(Listed records)
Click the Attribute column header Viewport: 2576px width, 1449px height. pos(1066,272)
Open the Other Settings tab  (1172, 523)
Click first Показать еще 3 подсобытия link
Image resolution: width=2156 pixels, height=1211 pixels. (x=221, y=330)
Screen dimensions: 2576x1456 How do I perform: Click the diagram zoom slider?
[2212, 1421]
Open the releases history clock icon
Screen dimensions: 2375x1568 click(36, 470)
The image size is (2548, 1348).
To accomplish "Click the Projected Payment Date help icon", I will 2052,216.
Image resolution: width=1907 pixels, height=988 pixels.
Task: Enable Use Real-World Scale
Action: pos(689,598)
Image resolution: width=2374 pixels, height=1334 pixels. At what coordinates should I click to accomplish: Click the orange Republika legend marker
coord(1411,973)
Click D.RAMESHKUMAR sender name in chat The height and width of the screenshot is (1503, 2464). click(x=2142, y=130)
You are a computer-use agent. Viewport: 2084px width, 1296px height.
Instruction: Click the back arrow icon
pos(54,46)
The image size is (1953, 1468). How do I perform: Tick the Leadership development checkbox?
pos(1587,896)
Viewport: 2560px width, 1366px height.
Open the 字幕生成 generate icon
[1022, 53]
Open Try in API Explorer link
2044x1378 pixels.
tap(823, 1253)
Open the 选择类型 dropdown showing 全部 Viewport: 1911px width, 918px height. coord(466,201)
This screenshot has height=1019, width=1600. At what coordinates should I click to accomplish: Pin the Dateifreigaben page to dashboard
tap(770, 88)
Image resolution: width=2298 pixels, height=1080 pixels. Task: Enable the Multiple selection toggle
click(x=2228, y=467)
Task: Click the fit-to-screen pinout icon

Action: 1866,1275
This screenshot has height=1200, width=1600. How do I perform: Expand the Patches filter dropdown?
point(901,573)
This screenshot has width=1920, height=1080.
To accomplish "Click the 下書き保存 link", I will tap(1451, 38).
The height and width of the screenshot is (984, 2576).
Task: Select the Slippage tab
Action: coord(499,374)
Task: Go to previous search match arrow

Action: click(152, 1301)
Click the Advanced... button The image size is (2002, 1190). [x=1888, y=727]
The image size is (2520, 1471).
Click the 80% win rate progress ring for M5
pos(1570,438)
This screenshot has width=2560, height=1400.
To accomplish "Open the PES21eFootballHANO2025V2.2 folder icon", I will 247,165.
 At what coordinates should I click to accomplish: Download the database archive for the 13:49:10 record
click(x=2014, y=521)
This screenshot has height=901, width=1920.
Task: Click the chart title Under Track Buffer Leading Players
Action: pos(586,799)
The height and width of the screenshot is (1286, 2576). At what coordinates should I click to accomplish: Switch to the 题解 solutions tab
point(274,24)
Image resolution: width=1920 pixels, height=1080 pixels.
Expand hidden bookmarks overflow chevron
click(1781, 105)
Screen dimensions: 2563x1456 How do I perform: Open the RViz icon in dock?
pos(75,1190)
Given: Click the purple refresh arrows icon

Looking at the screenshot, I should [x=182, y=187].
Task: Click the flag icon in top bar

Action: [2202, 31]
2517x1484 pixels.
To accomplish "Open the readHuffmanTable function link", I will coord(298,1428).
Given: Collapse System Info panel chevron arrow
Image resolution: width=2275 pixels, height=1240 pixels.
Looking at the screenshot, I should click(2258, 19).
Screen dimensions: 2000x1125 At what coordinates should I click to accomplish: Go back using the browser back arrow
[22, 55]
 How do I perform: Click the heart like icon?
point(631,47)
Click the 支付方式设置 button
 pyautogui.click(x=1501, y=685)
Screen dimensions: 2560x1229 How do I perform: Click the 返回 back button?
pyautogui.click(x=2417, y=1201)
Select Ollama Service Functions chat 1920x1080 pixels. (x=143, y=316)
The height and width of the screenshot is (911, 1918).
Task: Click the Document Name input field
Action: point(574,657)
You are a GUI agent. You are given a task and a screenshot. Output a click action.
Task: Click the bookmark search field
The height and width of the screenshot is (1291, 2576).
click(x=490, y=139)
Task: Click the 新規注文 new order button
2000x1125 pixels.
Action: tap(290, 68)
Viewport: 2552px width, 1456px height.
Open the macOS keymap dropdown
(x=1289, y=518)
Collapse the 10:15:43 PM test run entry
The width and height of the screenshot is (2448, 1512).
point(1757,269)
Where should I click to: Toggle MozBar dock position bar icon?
(End Listed records)
Reproduce the full listing above, keeping every line intact.

Click the Attribute column header Viewport: 2576px width, 1449px height. pos(1066,272)
Open the Other Settings tab  (1172, 523)
Click first Показать еще 3 подсобытия link
Image resolution: width=2156 pixels, height=1211 pixels. (x=221, y=330)
Screen dimensions: 2576x1456 How do I perform: Click the diagram zoom slider?
[2212, 1421]
Open the releases history clock icon
Screen dimensions: 2375x1568 click(36, 470)
The image size is (2548, 1348).
To accomplish "Click the Projected Payment Date help icon", I will 2052,216.
Image resolution: width=1907 pixels, height=988 pixels.
Task: Enable Use Real-World Scale
Action: pos(689,598)
Image resolution: width=2374 pixels, height=1334 pixels. At what coordinates should I click to accomplish: Click the orange Republika legend marker
coord(1411,973)
Click D.RAMESHKUMAR sender name in chat The height and width of the screenshot is (1503, 2464). click(x=2142, y=130)
You are a computer-use agent. Viewport: 2084px width, 1296px height.
Instruction: Click the back arrow icon
pos(54,46)
The image size is (1953, 1468). How do I perform: Tick the Leadership development checkbox?
pos(1587,896)
Viewport: 2560px width, 1366px height.
Open the 字幕生成 generate icon
[1022, 53]
Open Try in API Explorer link
2044x1378 pixels.
tap(823, 1253)
Open the 选择类型 dropdown showing 全部 Viewport: 1911px width, 918px height. coord(466,201)
This screenshot has height=1019, width=1600. At what coordinates should I click to accomplish: Pin the Dateifreigaben page to dashboard
tap(770, 88)
Image resolution: width=2298 pixels, height=1080 pixels. Task: Enable the Multiple selection toggle
click(x=2228, y=467)
Task: Click the fit-to-screen pinout icon

Action: 1866,1275
This screenshot has height=1200, width=1600. How do I perform: Expand the Patches filter dropdown?
point(901,573)
This screenshot has width=1920, height=1080.
To accomplish "Click the 下書き保存 link", I will tap(1451, 38).
The height and width of the screenshot is (984, 2576).
Task: Select the Slippage tab
Action: coord(499,374)
Task: Go to previous search match arrow

Action: click(152, 1301)
Click the Advanced... button The image size is (2002, 1190). [x=1888, y=727]
The image size is (2520, 1471).
Click the 80% win rate progress ring for M5
pos(1570,438)
This screenshot has width=2560, height=1400.
To accomplish "Open the PES21eFootballHANO2025V2.2 folder icon", I will 247,165.
 At what coordinates should I click to accomplish: Download the database archive for the 13:49:10 record
click(x=2014, y=521)
This screenshot has height=901, width=1920.
Task: Click the chart title Under Track Buffer Leading Players
Action: pos(586,799)
The height and width of the screenshot is (1286, 2576). At what coordinates should I click to accomplish: Switch to the 题解 solutions tab
point(274,24)
Image resolution: width=1920 pixels, height=1080 pixels.
Expand hidden bookmarks overflow chevron
click(1781, 105)
Screen dimensions: 2563x1456 How do I perform: Open the RViz icon in dock?
pos(75,1190)
Given: Click the purple refresh arrows icon

Looking at the screenshot, I should [x=182, y=187].
Task: Click the flag icon in top bar

Action: [2202, 31]
2517x1484 pixels.
To accomplish "Open the readHuffmanTable function link", I will coord(298,1428).
Given: Collapse System Info panel chevron arrow
Image resolution: width=2275 pixels, height=1240 pixels.
Looking at the screenshot, I should click(2258, 19).
Screen dimensions: 2000x1125 At what coordinates should I click to accomplish: Go back using the browser back arrow
[22, 55]
 How do I perform: Click the heart like icon?
point(631,47)
Click the 支付方式设置 button
 pyautogui.click(x=1501, y=685)
Screen dimensions: 2560x1229 How do I perform: Click the 返回 back button?
pyautogui.click(x=2417, y=1201)
Select Ollama Service Functions chat 1920x1080 pixels. (x=143, y=316)
The height and width of the screenshot is (911, 1918).
Task: Click the Document Name input field
Action: point(574,657)
You are a GUI agent. You are given a task and a screenshot. Output a click action.
Task: Click the bookmark search field
The height and width of the screenshot is (1291, 2576).
click(x=490, y=139)
Task: Click the 新規注文 new order button
2000x1125 pixels.
Action: tap(290, 68)
Viewport: 2552px width, 1456px height.
Open the macOS keymap dropdown
(x=1289, y=518)
Collapse the 10:15:43 PM test run entry
The width and height of the screenshot is (2448, 1512).
point(1757,269)
Where should I click to: Toggle MozBar dock position bar icon?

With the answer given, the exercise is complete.